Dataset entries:
%%

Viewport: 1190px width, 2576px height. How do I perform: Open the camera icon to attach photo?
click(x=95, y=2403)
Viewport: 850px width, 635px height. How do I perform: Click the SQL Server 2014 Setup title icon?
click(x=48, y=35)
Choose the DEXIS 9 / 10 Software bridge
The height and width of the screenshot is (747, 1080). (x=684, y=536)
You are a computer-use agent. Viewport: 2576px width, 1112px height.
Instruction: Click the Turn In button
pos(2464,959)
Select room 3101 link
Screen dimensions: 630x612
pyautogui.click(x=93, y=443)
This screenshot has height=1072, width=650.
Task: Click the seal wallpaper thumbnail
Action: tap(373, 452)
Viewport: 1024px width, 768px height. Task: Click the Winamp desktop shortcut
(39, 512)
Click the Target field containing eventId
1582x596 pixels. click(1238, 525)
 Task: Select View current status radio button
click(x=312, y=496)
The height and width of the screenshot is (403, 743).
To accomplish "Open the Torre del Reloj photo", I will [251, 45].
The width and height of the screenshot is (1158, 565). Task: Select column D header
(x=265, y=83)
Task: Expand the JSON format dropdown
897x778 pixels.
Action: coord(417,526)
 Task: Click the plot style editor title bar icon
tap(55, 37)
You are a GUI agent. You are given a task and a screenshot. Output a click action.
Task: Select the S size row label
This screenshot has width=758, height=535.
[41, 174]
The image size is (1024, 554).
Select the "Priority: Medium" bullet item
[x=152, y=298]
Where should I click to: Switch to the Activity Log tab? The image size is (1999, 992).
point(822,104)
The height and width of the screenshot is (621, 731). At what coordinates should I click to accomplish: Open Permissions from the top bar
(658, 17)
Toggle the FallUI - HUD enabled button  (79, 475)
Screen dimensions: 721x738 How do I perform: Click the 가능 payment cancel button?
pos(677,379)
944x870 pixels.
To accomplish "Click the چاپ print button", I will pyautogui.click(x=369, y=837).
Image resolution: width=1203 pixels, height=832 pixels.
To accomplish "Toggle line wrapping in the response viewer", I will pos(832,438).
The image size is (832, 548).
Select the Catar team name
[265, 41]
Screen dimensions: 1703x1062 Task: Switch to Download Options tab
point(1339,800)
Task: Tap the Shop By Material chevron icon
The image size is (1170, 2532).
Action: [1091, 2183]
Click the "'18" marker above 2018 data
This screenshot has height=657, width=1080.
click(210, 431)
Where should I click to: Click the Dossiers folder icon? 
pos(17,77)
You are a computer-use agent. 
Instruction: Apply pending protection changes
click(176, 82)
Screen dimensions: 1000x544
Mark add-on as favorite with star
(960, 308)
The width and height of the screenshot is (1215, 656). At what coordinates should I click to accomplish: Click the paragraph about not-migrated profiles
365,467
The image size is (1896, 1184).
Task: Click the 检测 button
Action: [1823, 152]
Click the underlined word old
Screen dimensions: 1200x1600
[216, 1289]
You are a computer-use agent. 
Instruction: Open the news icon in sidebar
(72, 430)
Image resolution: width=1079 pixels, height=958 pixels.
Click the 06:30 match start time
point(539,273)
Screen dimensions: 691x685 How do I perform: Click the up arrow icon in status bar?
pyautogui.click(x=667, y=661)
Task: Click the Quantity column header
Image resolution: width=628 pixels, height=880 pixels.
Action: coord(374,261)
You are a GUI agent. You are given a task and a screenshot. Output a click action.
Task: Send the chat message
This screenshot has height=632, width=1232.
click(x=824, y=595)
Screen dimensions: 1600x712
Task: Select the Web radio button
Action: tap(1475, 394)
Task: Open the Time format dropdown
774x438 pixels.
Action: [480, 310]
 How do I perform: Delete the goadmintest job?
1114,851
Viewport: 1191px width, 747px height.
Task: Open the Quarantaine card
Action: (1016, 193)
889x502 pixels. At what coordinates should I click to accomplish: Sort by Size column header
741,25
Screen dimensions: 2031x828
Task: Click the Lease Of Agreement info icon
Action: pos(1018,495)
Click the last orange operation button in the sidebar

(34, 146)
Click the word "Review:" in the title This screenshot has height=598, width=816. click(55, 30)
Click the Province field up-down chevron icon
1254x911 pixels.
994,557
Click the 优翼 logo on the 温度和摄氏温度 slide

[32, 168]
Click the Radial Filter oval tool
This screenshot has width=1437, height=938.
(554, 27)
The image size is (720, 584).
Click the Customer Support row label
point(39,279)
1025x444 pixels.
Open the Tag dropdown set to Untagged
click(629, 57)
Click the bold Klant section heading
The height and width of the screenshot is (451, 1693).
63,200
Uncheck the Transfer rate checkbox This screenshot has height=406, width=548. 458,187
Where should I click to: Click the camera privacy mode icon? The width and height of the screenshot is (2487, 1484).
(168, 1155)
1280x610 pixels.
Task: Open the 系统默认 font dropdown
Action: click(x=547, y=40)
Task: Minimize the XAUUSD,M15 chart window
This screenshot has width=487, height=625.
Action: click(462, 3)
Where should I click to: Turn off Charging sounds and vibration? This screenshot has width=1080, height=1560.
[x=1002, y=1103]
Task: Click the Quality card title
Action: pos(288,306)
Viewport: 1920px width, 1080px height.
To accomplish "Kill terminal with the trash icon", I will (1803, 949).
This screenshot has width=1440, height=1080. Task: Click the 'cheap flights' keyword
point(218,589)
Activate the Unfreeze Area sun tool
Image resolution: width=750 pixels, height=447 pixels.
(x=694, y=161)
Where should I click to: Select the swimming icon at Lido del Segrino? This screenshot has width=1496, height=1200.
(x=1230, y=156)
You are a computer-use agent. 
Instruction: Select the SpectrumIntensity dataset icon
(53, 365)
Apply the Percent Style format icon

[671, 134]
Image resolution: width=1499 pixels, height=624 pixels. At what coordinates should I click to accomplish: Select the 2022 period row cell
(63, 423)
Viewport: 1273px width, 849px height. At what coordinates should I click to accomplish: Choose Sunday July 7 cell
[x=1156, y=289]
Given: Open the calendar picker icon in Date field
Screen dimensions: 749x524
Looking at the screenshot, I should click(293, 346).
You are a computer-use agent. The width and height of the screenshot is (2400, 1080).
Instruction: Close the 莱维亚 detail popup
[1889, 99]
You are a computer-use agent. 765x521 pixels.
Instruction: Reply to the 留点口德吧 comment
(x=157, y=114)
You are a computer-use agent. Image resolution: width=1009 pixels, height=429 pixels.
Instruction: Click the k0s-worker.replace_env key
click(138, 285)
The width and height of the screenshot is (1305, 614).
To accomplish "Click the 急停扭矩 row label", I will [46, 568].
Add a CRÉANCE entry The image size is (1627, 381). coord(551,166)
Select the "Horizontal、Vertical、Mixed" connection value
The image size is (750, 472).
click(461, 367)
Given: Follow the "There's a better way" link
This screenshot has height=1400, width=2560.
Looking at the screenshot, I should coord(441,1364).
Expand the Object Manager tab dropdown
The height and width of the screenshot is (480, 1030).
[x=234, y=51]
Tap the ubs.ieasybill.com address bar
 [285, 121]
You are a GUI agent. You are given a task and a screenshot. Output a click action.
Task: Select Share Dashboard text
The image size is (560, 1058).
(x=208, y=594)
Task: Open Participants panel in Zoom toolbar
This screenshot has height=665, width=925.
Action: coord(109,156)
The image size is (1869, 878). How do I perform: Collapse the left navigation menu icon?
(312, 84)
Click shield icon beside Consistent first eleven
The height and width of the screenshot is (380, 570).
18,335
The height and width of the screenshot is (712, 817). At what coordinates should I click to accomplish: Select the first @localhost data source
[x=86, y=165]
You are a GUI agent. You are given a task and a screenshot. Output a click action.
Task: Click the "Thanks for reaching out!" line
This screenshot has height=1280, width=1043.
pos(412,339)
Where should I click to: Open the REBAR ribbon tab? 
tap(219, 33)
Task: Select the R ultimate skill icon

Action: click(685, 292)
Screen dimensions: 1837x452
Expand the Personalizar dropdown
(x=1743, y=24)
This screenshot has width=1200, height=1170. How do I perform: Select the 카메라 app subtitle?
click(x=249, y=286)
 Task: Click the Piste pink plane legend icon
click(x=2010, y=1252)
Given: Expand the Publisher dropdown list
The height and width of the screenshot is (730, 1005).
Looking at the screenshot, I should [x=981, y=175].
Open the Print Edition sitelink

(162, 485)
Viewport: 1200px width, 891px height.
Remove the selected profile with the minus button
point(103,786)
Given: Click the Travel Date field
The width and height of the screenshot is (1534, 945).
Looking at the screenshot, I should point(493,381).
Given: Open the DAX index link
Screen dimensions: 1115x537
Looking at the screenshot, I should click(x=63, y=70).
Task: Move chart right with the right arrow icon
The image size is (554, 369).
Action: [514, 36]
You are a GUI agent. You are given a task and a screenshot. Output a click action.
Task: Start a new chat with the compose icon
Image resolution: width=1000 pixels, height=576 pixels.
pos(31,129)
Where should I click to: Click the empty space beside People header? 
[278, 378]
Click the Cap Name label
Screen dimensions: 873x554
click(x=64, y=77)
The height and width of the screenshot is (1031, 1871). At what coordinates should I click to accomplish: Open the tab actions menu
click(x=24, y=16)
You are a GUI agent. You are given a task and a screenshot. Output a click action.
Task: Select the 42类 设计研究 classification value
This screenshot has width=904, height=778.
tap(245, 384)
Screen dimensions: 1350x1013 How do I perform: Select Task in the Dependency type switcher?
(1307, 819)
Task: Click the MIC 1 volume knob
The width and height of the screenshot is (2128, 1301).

%%

▸ Written request: Put the entries from the line with "The image size is (832, 548)." to the line with "click(210, 431)", both included, into a numbered list with blank lines left out.

▸ Result of the exercise:
1. The image size is (832, 548).
2. Select the Catar team name
3. [265, 41]
4. Screen dimensions: 1703x1062 Task: Switch to Download Options tab
5. point(1339,800)
6. Task: Tap the Shop By Material chevron icon
7. The image size is (1170, 2532).
8. Action: [1091, 2183]
9. Click the "'18" marker above 2018 data
10. This screenshot has height=657, width=1080.
11. click(210, 431)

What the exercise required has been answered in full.